Amended guidelines on exclusion will be issued later in the year, Peter Peacock revealed this week in his first full interview since becoming Education Minister.

Mr Peacock is anxious to be seen as a “listening minister” but this early decision is probably no more than a recognition that the Executive’s cherished inclusion policy is in danger of being undermined by increasing resistance to what is seen as its imposition on schools - concerns which were highlighted at all three union conferences this year and last.

Mr Peacock told The TES Scotland that the new guidelines would move from an emphasis on “the rights of offenders” to the rights of the majority, in the context of encouraging schools to develop “a positive climate for learning”. There would be recognition that exclusion might be necessary as a last resort.

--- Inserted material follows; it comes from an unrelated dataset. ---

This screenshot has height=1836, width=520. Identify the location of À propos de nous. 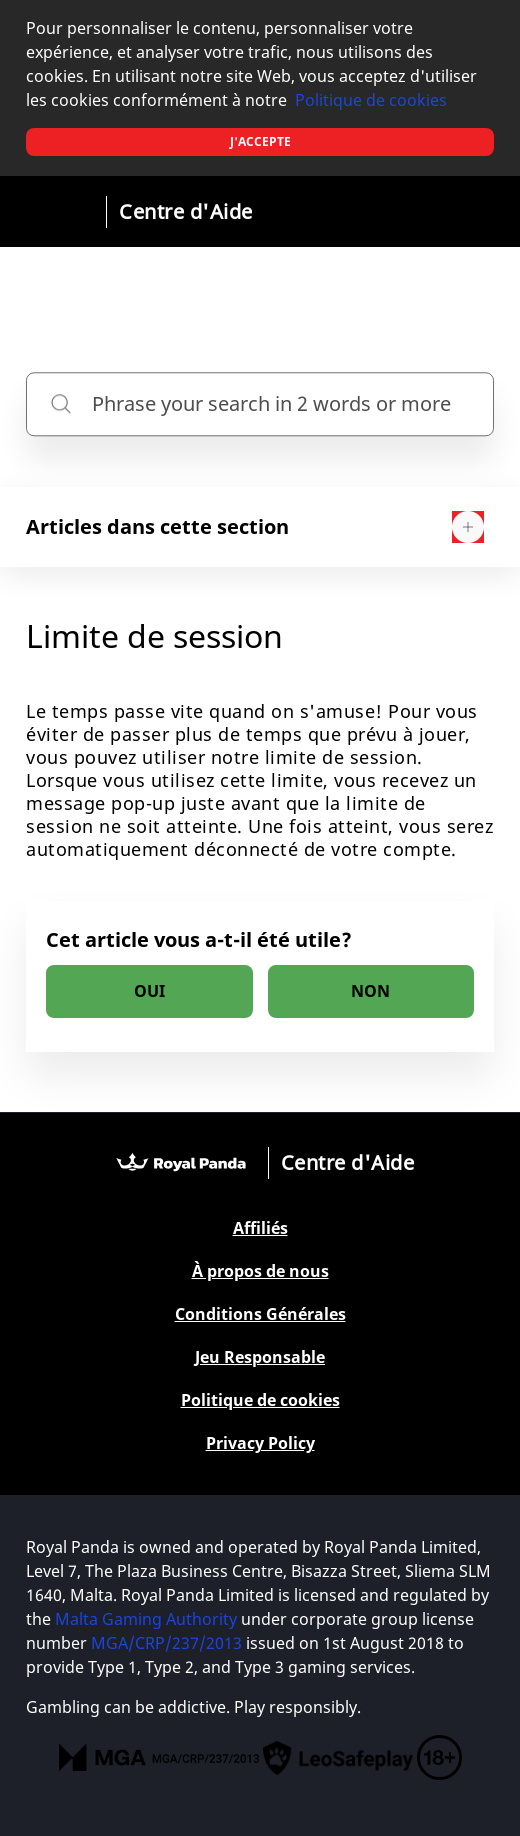
(260, 1271). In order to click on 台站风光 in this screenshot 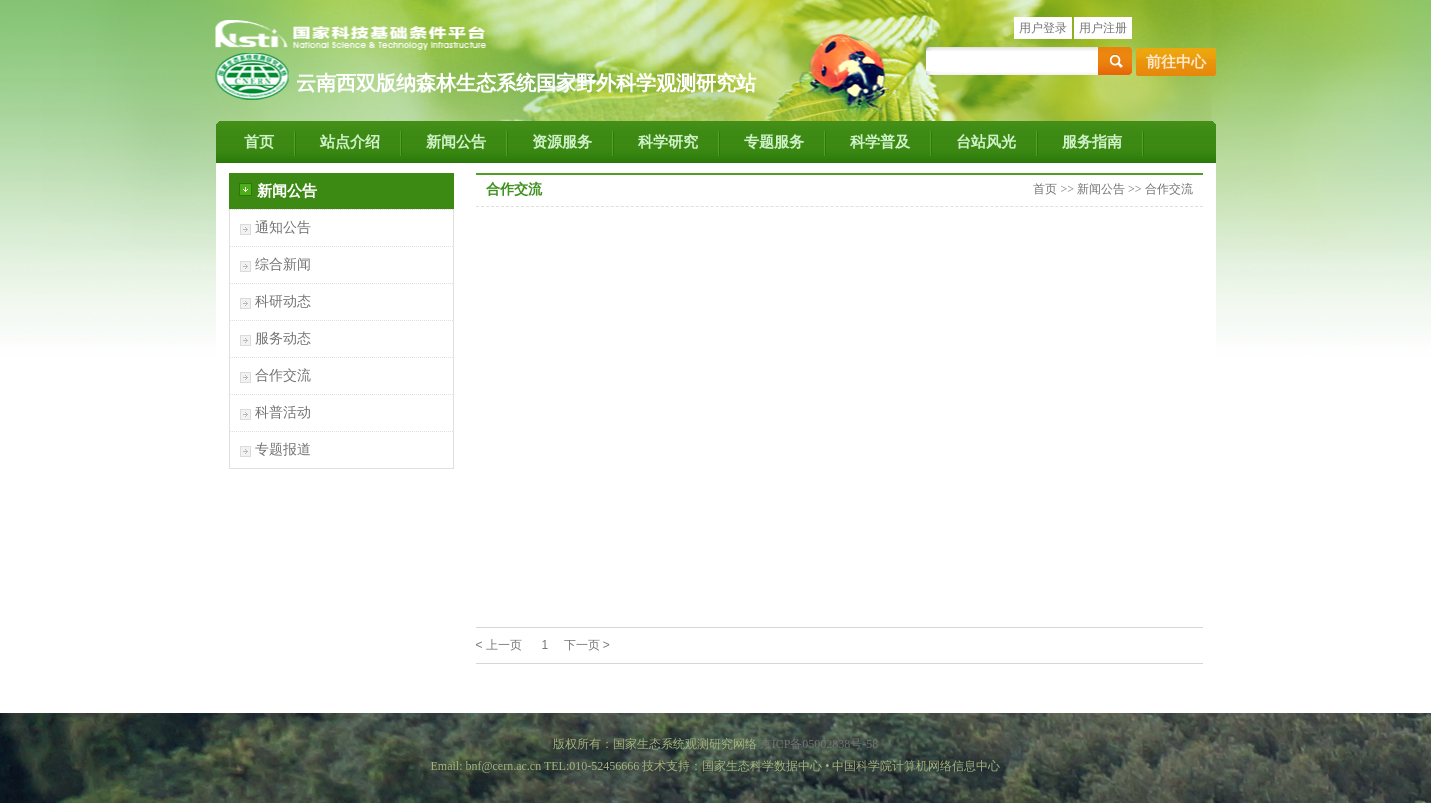, I will do `click(986, 142)`. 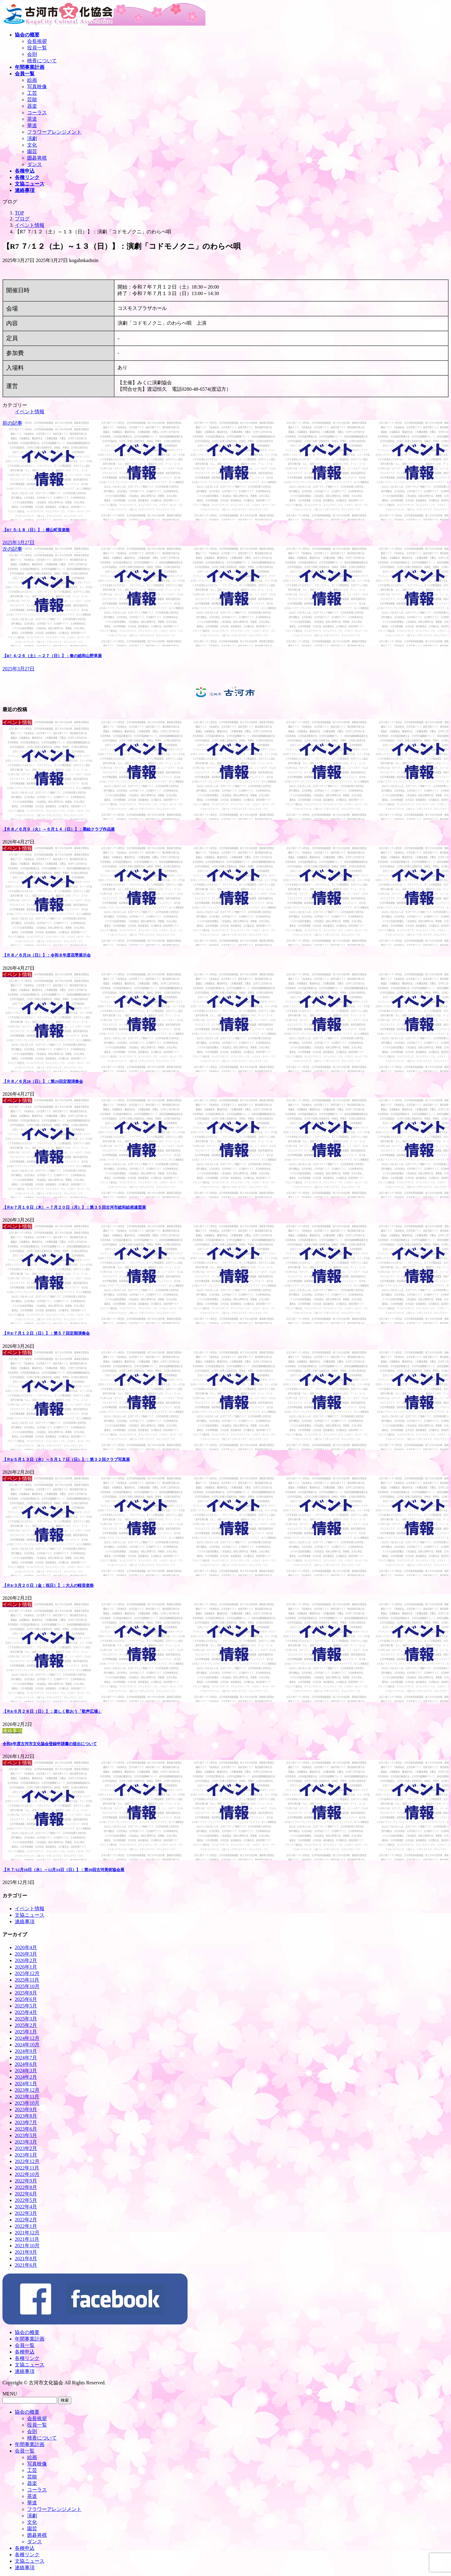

He added: “We at the centre are not going to second-guess headteachers who have to make these difficult decisions on a day to day basis.” And in the strongest signal yet, he promised: “No target will take precedence over the decisions of headteachers.”

Mr Peacock has already announced that improving discipline will be his top priority. He will set up specialist “reference groups” to advise him. He will also make private visits to schools with good disciplinary regimes and make money available for others to learn from their practice, perhaps through masterclasses.

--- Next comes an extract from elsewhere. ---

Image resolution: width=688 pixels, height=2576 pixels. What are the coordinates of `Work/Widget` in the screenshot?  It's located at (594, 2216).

In another move to meet critics, Mr Peacock revealed that he is to reconsider some of the provisions of the Additional Support for Learning Bill, which abolishes the record of special educational needs. He will take the summer to reflect on the concerns parents have expressed “to see if we can make it a better piece of legislation”.

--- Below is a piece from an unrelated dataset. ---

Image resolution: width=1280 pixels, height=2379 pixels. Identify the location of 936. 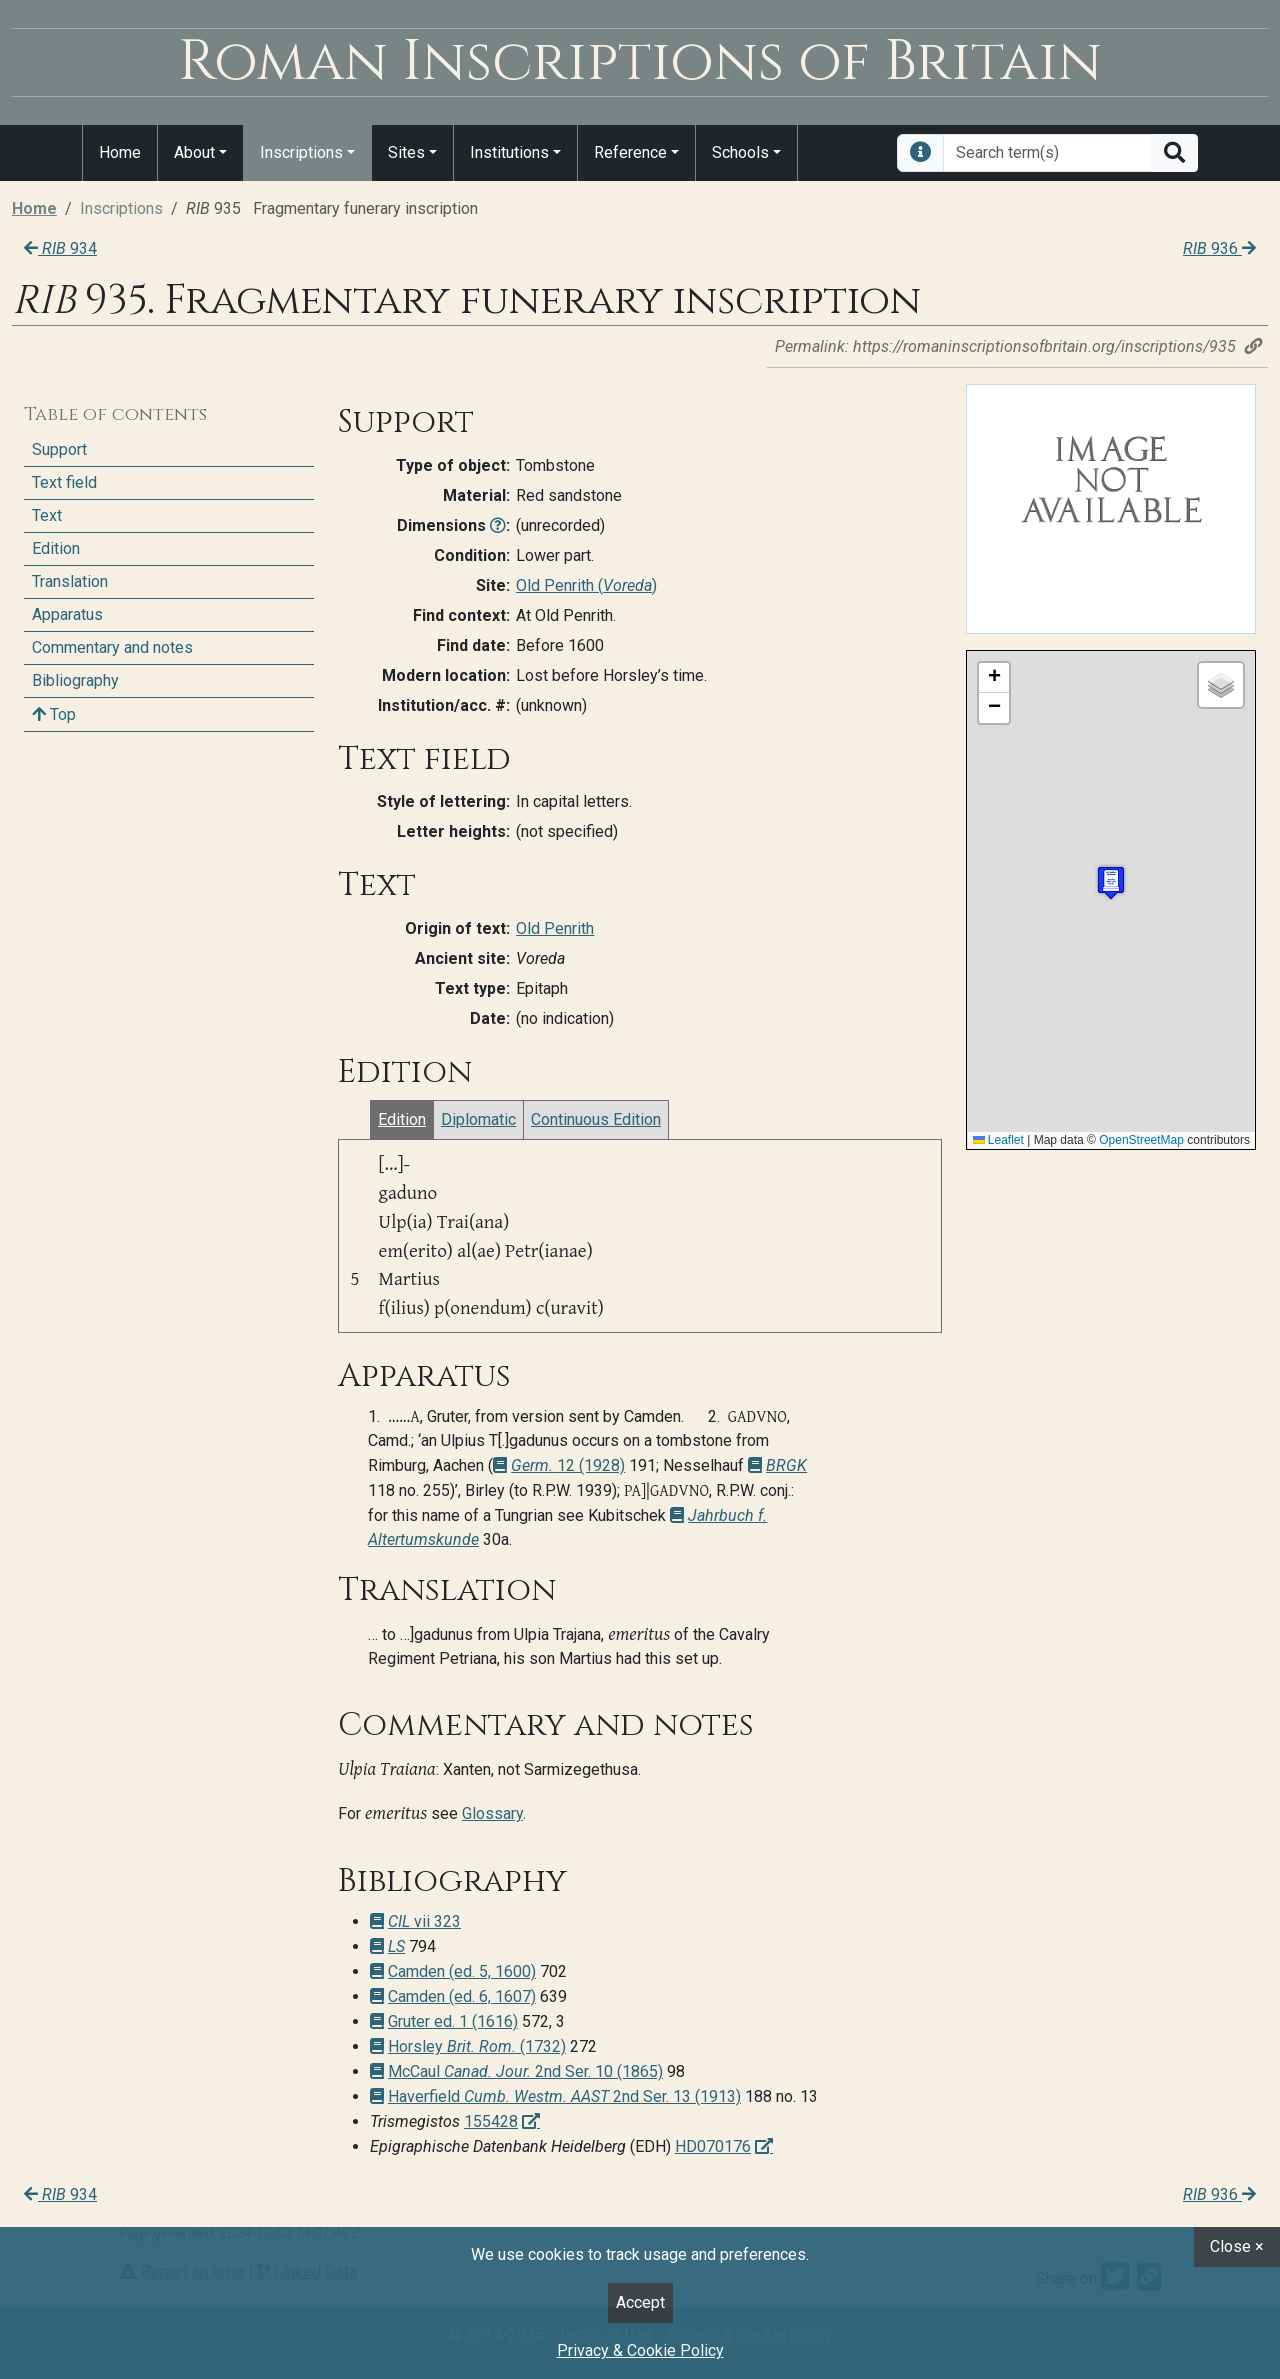
(1219, 248).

The minister confirmed that he plans to kick off consultations on curricular and assessment reforms later in the year. These were heralded by the previous Executive in its response to the national education debate, which Mr Peacock described as “a solid basis for development particularly in underpinning the principle of continuous improvement”.

Mr Peacock said: “I have no blockages in my mind and (am) prepared to entertain radical thinking in the reforms that might be necessary.” He acknowledged that 5-14 tests had to be replaced by a system which “has a lighter touch and is less cumbersome”.

But he insisted that changes would have to support the twin purposes of assessment - providing feedback on the progress of pupils and teachers and measuring the performance of the school system as a whole.

He also made it clear he is far from enamoured of the present curriculum.

He wants it to be less prescriptive, allow more option choices from S3 and be less crowded at the 5-14 stages. The key elements should be literacy, numeracy, how people interact with the environment and “giving pupils a sense of place, how we got here and so on”.

Mr Peacock insisted: “What I don’t want is to have people queuing up outside my door saying: ‘Whatever else you do, make sure this is in the curriculum.’

“We need a more considered debate than that.”

He went on to confirm that there would be no backtracking on the commitment to take new powers to force compliance “in extremis” with HMI’s recommendations on underperforming authorities and schools. “I will be pretty intolerant of second best,” Mr Peacock said. “Every child deserves the best.”

But he hoped that the existence of the powers would be enough and that he would not have to use them.